The hike starts in the parking lot near the Upper Kananaskis lake pictured above. You can find Rawson Lake in Peter Lougheed Park on the Alberta Parks website. https://www.albertaparks.ca/parks/kananaskis/kananaskis-country/advisories-public-safety/trail-reports/peter-lougheed/rawson-lake/
Warning: Surprise encounter with Grizzly Bear - bear spray deployed - We didn't see a bear but I hope people are only spraying aggressive bears and not surprising then spraying the bears. It's their forest and you're a visitor.
The Trail is relatively easy along the lake. It is wide and there are little streams flowing down the mountains across the trail. It's about a 1 km easy walk from the parking lot to the waterfall, almost anyone can make this part of the trip.
This is where a stream enters the Upper Kananaskis lake in July. You can still see snow up on the mountains.
Here is the waterfall, it's worth the 2 km simple hike there and back and the fishing below where the stream enters the lake is probably excellent.
It's much warmer mid August and there were many people in small watercraft enjoying the park.
Just past the waterfall, you see the Rawson Lake Trail going up the mountains to the left. It's 5.2 km round trip from here and starts with a somewhat strenuous uphill hike. No scrambling is required, or poles, it's great for exercise and to prepare yourself for more challenging adventures.
The trail can get busy, but on this day we went later in the day. You can see they put logs over the area where snow remains into mid July. The path would be ridiculously muddy and people would be walking all over the woods to avoid it. They call this an interpretive hike, meaning there are some signs explaining things, it's well-marked and maintained.

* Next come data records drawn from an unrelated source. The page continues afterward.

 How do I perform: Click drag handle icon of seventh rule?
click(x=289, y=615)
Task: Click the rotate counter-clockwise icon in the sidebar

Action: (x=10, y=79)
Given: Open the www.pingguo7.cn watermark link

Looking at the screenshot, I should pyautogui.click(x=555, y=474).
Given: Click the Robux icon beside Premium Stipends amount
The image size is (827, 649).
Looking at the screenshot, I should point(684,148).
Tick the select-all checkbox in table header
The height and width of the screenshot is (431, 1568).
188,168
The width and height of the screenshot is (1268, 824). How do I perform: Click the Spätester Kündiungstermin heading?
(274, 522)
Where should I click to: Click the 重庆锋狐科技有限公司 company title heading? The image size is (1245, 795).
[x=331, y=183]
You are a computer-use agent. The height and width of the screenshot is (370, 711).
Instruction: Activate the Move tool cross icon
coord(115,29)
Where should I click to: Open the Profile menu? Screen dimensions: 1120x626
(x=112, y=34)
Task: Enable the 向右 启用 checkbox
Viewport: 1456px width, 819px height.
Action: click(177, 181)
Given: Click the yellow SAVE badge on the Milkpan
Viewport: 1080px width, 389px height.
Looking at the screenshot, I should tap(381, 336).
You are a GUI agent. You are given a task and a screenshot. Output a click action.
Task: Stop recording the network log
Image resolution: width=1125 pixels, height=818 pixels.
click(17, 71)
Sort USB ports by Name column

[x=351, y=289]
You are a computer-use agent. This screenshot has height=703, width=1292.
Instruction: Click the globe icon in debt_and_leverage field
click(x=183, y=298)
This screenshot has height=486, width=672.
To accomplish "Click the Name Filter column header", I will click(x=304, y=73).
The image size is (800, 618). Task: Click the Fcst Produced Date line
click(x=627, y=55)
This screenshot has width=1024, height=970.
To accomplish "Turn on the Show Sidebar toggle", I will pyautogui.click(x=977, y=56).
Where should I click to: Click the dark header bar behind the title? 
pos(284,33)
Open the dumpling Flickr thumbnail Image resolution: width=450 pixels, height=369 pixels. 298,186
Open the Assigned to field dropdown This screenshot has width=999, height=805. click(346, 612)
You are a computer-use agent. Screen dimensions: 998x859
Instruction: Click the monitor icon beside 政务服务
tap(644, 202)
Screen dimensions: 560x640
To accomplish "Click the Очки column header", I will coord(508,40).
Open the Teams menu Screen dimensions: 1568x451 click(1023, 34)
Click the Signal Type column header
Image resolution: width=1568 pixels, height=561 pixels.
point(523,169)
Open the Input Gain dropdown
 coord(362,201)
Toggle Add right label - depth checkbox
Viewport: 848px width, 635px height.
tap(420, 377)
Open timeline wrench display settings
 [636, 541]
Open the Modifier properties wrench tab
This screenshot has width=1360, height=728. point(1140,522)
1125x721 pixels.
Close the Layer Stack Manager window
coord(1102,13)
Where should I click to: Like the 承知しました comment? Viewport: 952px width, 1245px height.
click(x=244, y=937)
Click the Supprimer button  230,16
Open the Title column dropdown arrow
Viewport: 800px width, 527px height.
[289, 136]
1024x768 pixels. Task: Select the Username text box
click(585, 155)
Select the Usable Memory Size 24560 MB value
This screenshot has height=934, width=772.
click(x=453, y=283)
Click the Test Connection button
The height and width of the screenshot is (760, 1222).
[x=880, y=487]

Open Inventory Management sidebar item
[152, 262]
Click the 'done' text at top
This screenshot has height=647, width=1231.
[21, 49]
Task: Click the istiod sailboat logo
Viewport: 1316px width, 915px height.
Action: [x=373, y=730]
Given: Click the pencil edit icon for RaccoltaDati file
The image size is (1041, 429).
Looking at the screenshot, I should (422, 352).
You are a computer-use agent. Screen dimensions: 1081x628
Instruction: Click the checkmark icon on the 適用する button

After ascending 300 m you eventually get to Rawson Lake, it's an alpine lake situated about 2000 m above sea level. There are trails all around it, but officially the trail ends on the left side towards the back. I wouldn't attempt to go around this lake until July as there would be extreme avalanche danger.
There's a hike up and along the ridge across the lake called the Sarrail Ridge Trail, it adds a few hundred more meters and offers excellent views. We haven't done it as it is much more advanced.
You can see Mount Sarrail, Mount Foch is to the right, they are about 3175 meter peeks, or just over 10000 feet. On this side we are in Alberta, go to the other side of those mountains and you are in British Columbia.
We don't bother going past the end of the trail as you are walking on Scrag in avalanche country. In August, it was much safer, there were dozens of people here and many Pikas. If you are every visiting the Canadian Rockies and feel like Banff or Lake Louise are too crowded, do check out Peter Lougheed Park and Rawson lake. There were many families hiking up here and people of all abilities. You won't regret it!